Tai, ook gespeld Dai, volkeren van het vasteland van Zuidoost-Azië, waaronder de Thai of Siamezen (in Midden- en Zuid-Thailand), de Lao (in Laos en Noord-Thailand), de Shan (in het noordoosten van Myanmar [Birma]), de Lü (voornamelijk in de provincie Yunnan, China, maar ook in Myanmar, Laos, het noorden van Thailand en Vietnam), de Yunnan Tai (de belangrijkste Tai-groep in Yunnan) en de tribale Tai (in het noorden Vietnam). Al deze groepen spreken Tai-talen.
Schattingen plaatsten het totale aantal Tai in de late 20e eeuw op 75.760.000, waaronder 45.060.000 in Thailand (inclusief zowel Thai als Lao), 3.020.000 in Laos, 3.710.000 in Myanmar, 21.180.000 in China en ongeveer 2.790.000 in Vietnam.
De meeste Tai zijn boeddhisten van de Theravāda-school. Onder de verschillende groepen is er echter veel variatie in dit type boeddhisme. In de dorpen van veel Tai-groepen is de wat (tempelcomplex of klooster) zowel het sociale als het religieuze centrum. De meeste jonge mannen brengen een periode door als monnik. Naast de boeddhistische traditie bestaan er pre-boeddhistische animistische overtuigingen; heiligdommen zijn gewijd aan geesten (
Het belangrijkste economische streven is de teelt van rijst, droge rijst in de hooglanden en nat in de valleien.
Het gebruikelijke Tai-huishouden bestaat uit een man, vrouw (of echtgenotes) en ongehuwde kinderen. De status van vrouwen is hoog. Geen van de Tai-volkeren heeft een kastensysteem. Hoewel ze in politieke entiteiten leven, variërend van onafhankelijke naties (Thais en Lao) tot chiefdoms (in niet-Tai-staten), is de basisstructuur van hun semi-autonome dorpen vergelijkbaar. De gemeenschapsleiding wordt verzorgd door een gekozen dorpshoofd, samen met de boeddhistische monniken en oudsten.
De Tai verscheen historisch in de 1e eeuw advertentie in de vallei van de Yangtze-rivier.
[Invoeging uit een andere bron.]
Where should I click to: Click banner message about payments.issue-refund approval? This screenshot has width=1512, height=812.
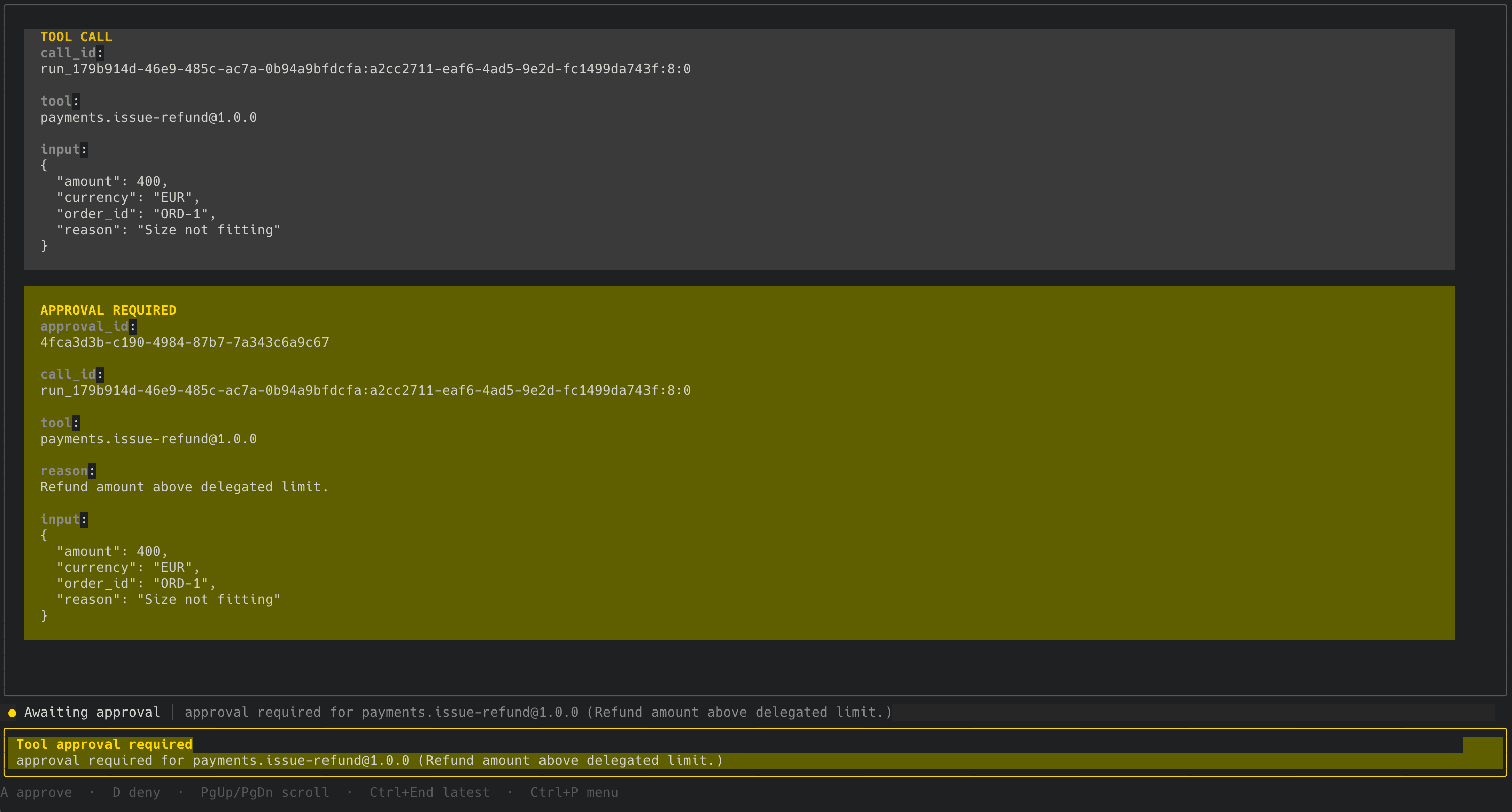(x=369, y=760)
Chinese druk dwong hen naar het zuiden totdat ze zich over het noordelijke deel van Zuidoost-Azië verspreidden. Hun culturele afstammelingen in het huidige China zijn de Pai-i, Lü en Nua in Yunnan, de Chung-chia (of Puyi) in de provincie Kweichow, en de Chuang-chia (of Chuang) in Kwangsi Chuang Autonome regio.
De culturele identiteit van Tai is het sterkst gebleven onder de Shan van Myanmar, de Thai (of Siamezen) van Thailand en de Lao. De Shan bewonen het grootste deel van het Shan-plateaugebied van Myanmar, geconcentreerd in de autonome Shan-staat. Traditioneel werden ze geregeerd door prinsen (saohpas, of sawbwas) met halfgoddelijke attributen, maar de prinsen hebben het grootste deel van hun vroegere autonomie verloren.
De Thai vormen het grootste deel van de bevolking van Thailand en leven langs de rivieren en in de alluviale vlaktes. Hun dorpen hebben een bevolking van 300 tot 3.000. De huidige Thaise samenleving bestaat uit een lagere laag van plattelandsbewoners met daarboven de ambachtslieden, kooplieden, overheidsfunctionarissen en priesters.
De Lao wonen voornamelijk in de vallei van de Mekong-rivier en zijn zijrivieren, die ongeveer tweederde van de bevolking van Laos uitmaken.
Tai-groepen die in Noord-Vietnam wonen, zijn de zogenaamde Black Tai, White Tai en Red Tai.
De Lü-bevolking leeft in het zuiden van Yunnan en in de nabijgelegen gebieden van Myanmar, Thailand en Laos. Hun huizen zijn meestal gebouwd op palen van zeven of acht voet hoog. Ze zijn cultureel minder Sinicized dan de Tai van andere Chinese provincies en onderhouden nauwe betrekkingen met de Tai van Myanmar, Thailand en Laos.
Uitgever: Encyclopedie Britannica, Inc.